*** Opening of Excerpt provided ***

Considerations in Pulp Therapy
Conservative Approach: Generally, healthy pulp does not require complicated treatment. Sealing microbes with good restorations has a high success rate. Evidence shows that leaving caries and sealing them (as in the Hall technique) can be effective. The focus should be on clean margins rather than complete caries removal.
Anatomical Challenges in Pediatric Patients: Primary teeth anatomy is more complex than permanent teeth. There are several blind accessory canals in deciduous teeth. Curved canals and physiological resorption processes complicate treatment further.
Instrumentation Recommendations
Rotary Instruments: Strongly recommended over hand instruments. Provide more effective cleaning with less scraping. A three-file system has been developed specifically for primary molars. Single rotary files can be used to increase efficiency under general anesthesia. Special “Kinder files” are available for primary teeth.
Pulpotomy vs. Root Canal Treatment
Vital Pulp Therapy: Comparable or even better outcomes than root canal treatment. Failures are usually due to diagnostic errors, not technique. A cited paper by Asgari showed favorable periapical outcomes. More cost-effective than full root canal treatment.
Action List: Review evidence on the use of SDF in permanent teeth with deep lesions. Consider rotary instrument options for pediatric endodontic procedures. Evaluate vital pulp therapy protocols compared with traditional root canal approaches.
Discussion on Vital Pulp Therapy
Age Considerations in Phytoporb Therapy: Evidence from a Brazilian study showed effectiveness across all ages, including patients up to 80 years old. Long-term follow-up data is available up to 29 years. The old belief that vital pulp therapy was only suitable for children with open apices is now outdated.
Isolation and Bacterial Control:
Proper isolation using a rubber dam is the most critical factor for success. Clinical outcomes should be prioritized over concerns about bacterial presence.

*** Close of Excerpt provided ***

# Activity
Give each item in the Action List of the notes on pulp therapy. The material after these notes on pulp therapy is separate from them.

*** Opening of Given data ***

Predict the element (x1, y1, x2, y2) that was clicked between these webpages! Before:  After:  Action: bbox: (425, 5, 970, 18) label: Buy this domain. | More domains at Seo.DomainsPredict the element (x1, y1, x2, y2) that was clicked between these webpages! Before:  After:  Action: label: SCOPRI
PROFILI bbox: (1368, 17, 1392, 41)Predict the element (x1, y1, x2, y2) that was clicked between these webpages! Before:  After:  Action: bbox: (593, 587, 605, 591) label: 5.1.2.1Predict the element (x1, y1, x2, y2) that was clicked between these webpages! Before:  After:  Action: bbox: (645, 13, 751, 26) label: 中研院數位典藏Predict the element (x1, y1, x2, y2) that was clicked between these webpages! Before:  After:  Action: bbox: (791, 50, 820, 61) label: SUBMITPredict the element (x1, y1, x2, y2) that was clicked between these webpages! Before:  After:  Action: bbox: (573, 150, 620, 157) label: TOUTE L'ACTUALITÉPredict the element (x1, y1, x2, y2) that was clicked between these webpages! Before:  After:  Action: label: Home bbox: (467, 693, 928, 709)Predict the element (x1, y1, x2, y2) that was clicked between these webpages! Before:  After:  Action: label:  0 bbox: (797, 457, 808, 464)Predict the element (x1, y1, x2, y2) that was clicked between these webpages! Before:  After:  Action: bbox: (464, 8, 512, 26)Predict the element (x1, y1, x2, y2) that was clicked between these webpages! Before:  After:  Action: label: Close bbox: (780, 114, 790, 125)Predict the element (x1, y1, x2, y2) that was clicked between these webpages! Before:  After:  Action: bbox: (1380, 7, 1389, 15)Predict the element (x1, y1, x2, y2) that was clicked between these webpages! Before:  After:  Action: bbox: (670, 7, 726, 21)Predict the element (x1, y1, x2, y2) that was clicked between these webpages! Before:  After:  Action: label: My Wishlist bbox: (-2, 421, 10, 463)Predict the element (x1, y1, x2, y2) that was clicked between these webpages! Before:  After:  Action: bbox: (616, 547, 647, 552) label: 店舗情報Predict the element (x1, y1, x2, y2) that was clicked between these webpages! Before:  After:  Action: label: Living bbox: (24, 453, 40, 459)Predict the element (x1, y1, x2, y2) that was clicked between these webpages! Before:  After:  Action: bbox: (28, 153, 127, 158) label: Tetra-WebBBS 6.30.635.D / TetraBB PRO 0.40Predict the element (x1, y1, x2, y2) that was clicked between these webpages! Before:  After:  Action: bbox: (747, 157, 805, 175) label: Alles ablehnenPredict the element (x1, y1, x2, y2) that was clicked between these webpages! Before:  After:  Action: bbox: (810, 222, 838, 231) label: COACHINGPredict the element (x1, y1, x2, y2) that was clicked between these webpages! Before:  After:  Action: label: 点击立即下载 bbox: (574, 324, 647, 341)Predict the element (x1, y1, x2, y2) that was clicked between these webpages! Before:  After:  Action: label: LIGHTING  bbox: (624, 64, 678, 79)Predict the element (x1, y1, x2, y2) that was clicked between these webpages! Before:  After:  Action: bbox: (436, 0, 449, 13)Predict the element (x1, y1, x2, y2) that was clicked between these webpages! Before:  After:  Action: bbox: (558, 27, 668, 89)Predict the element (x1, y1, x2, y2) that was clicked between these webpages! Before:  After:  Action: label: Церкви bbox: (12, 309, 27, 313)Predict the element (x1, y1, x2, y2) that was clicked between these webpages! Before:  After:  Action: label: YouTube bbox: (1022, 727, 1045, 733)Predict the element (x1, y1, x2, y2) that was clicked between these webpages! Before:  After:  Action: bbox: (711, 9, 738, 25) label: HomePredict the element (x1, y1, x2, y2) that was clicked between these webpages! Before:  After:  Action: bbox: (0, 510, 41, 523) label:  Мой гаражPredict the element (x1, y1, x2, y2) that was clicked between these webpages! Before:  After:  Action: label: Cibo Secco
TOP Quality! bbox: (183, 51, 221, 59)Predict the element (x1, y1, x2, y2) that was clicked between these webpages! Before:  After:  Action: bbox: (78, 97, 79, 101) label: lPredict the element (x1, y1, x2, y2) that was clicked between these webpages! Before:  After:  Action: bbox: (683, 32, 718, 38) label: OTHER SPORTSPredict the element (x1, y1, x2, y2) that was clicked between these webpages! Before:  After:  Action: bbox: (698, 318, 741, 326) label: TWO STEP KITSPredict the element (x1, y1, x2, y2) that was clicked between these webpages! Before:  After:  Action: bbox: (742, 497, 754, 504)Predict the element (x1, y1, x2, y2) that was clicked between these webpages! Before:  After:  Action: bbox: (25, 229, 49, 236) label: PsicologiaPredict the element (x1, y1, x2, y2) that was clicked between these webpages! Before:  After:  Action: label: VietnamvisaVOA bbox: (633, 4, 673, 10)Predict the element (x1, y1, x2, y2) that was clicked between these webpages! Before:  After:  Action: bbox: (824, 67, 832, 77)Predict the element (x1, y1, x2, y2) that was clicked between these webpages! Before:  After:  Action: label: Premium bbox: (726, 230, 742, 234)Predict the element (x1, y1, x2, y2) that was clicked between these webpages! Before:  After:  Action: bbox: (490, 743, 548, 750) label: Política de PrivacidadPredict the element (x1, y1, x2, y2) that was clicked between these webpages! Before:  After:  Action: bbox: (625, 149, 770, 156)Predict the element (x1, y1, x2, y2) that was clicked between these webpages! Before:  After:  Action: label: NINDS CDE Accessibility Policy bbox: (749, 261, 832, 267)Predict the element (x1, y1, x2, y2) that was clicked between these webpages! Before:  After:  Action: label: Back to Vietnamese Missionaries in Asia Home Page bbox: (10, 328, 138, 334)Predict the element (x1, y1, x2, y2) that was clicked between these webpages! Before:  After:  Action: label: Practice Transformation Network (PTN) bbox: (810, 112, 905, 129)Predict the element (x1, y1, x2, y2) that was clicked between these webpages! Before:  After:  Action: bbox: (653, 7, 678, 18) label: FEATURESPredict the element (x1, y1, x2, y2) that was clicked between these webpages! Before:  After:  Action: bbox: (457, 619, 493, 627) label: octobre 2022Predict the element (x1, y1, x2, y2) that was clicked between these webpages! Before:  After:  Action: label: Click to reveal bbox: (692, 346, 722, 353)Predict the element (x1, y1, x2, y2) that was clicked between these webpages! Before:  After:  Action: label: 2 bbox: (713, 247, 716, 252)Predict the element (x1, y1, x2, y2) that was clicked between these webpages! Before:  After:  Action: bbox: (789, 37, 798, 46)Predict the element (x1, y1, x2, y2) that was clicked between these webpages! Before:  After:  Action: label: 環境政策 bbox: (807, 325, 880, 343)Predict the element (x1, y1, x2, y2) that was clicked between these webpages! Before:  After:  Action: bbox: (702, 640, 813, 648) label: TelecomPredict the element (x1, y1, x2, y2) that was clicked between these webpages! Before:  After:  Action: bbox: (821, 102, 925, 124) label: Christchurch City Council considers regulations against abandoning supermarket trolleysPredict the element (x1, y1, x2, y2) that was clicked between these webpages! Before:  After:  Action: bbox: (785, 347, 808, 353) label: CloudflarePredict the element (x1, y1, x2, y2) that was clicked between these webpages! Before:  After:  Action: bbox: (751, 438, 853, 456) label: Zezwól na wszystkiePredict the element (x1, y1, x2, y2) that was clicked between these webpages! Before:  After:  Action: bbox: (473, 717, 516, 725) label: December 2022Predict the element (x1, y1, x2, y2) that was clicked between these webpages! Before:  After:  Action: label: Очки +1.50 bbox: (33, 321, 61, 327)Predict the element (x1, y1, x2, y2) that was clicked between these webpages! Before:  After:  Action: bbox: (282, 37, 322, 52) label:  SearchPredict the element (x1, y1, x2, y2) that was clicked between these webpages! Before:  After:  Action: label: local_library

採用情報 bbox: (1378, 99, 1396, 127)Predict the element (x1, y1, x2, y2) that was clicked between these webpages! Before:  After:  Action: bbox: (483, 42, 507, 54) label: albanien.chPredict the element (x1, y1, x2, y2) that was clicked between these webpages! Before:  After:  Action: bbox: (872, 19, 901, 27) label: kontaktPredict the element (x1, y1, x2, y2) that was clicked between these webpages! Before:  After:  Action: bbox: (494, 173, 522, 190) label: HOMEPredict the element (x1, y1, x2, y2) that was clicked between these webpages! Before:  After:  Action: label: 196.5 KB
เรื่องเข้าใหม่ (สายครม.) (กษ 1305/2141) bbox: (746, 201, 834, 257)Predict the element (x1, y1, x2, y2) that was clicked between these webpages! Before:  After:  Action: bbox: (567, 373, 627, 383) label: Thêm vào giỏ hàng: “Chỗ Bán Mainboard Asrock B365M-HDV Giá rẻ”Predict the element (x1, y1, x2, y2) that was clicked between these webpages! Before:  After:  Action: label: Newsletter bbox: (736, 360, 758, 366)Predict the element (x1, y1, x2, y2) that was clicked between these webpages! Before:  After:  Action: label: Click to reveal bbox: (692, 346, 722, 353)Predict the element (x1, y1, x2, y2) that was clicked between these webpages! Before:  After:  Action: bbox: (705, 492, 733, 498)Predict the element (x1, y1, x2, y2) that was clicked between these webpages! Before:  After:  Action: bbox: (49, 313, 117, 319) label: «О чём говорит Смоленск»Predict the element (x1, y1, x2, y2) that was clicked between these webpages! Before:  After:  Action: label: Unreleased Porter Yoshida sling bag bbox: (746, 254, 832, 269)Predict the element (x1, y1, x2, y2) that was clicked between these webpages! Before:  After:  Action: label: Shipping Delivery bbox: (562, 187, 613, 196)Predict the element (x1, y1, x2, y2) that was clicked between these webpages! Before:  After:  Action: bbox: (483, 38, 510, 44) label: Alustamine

*** Close of Given data ***

# Your solution
- Review evidence on the use of SDF in permanent teeth with deep lesions.
- Consider rotary instrument options for pediatric endodontic procedures.
- Evaluate vital pulp therapy protocols compared with traditional root canal approaches.